§ **EXERCISE DIRECTIONS**
Which lines below include "will"? Copy them all.

(Saved entries)

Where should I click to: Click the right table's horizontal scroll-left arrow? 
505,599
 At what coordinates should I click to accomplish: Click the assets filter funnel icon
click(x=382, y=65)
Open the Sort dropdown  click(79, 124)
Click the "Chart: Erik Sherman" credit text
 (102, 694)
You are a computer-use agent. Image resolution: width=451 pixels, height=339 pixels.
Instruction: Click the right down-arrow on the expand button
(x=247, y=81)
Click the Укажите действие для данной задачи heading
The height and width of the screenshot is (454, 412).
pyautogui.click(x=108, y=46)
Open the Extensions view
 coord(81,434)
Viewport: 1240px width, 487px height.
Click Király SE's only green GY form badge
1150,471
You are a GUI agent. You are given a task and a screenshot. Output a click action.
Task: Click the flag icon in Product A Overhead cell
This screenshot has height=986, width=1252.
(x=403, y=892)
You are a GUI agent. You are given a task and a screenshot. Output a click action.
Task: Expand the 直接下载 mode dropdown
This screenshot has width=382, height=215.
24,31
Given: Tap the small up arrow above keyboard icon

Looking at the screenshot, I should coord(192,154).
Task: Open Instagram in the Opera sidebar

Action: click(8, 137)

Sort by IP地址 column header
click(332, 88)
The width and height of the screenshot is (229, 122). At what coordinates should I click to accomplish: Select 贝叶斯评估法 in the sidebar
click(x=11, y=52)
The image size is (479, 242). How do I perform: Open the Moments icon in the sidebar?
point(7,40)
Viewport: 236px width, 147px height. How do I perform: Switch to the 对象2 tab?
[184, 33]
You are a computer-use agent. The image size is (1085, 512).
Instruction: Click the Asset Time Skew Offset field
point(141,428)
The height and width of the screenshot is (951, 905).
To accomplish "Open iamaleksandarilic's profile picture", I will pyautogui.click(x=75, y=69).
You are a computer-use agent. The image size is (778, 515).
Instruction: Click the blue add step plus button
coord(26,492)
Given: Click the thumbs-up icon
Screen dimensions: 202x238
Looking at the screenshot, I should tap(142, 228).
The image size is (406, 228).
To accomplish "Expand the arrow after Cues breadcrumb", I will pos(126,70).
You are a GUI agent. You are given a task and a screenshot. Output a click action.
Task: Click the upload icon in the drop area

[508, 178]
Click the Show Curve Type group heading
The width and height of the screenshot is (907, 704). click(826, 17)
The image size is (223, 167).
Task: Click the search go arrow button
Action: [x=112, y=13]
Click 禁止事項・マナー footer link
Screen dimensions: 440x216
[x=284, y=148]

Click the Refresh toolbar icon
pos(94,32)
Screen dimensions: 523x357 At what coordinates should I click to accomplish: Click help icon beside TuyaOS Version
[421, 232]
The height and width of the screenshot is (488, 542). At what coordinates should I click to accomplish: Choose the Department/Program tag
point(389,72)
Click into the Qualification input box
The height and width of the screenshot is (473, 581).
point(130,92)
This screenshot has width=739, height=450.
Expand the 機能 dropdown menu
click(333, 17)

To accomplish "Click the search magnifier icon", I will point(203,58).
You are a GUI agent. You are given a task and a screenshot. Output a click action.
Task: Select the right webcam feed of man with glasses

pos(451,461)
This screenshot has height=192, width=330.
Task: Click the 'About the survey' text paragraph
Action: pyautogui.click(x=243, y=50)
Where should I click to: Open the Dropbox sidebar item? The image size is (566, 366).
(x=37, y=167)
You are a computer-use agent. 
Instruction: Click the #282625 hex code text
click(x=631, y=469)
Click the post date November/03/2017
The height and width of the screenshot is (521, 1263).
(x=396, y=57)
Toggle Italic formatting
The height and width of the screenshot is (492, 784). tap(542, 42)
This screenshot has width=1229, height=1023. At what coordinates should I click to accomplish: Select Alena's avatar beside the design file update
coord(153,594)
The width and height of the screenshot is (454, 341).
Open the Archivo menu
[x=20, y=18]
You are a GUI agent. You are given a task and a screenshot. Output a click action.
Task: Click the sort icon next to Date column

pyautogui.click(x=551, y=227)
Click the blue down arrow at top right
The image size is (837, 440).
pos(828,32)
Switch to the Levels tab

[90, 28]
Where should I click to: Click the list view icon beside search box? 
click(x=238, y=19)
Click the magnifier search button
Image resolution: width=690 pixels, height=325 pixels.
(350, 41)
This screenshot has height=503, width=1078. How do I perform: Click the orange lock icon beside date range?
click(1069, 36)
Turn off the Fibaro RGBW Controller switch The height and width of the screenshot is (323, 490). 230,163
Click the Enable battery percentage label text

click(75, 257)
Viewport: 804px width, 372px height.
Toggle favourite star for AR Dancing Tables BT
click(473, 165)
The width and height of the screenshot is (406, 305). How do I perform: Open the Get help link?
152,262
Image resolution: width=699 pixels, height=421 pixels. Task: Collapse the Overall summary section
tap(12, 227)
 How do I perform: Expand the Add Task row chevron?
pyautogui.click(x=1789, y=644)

§ **RESULT OF THE TASK**
To accomplish "Open iamaleksandarilic's profile picture", I will pyautogui.click(x=75, y=69).
To accomplish "Expand the arrow after Cues breadcrumb", I will pos(126,70).
To accomplish "Click the search magnifier icon", I will point(203,58).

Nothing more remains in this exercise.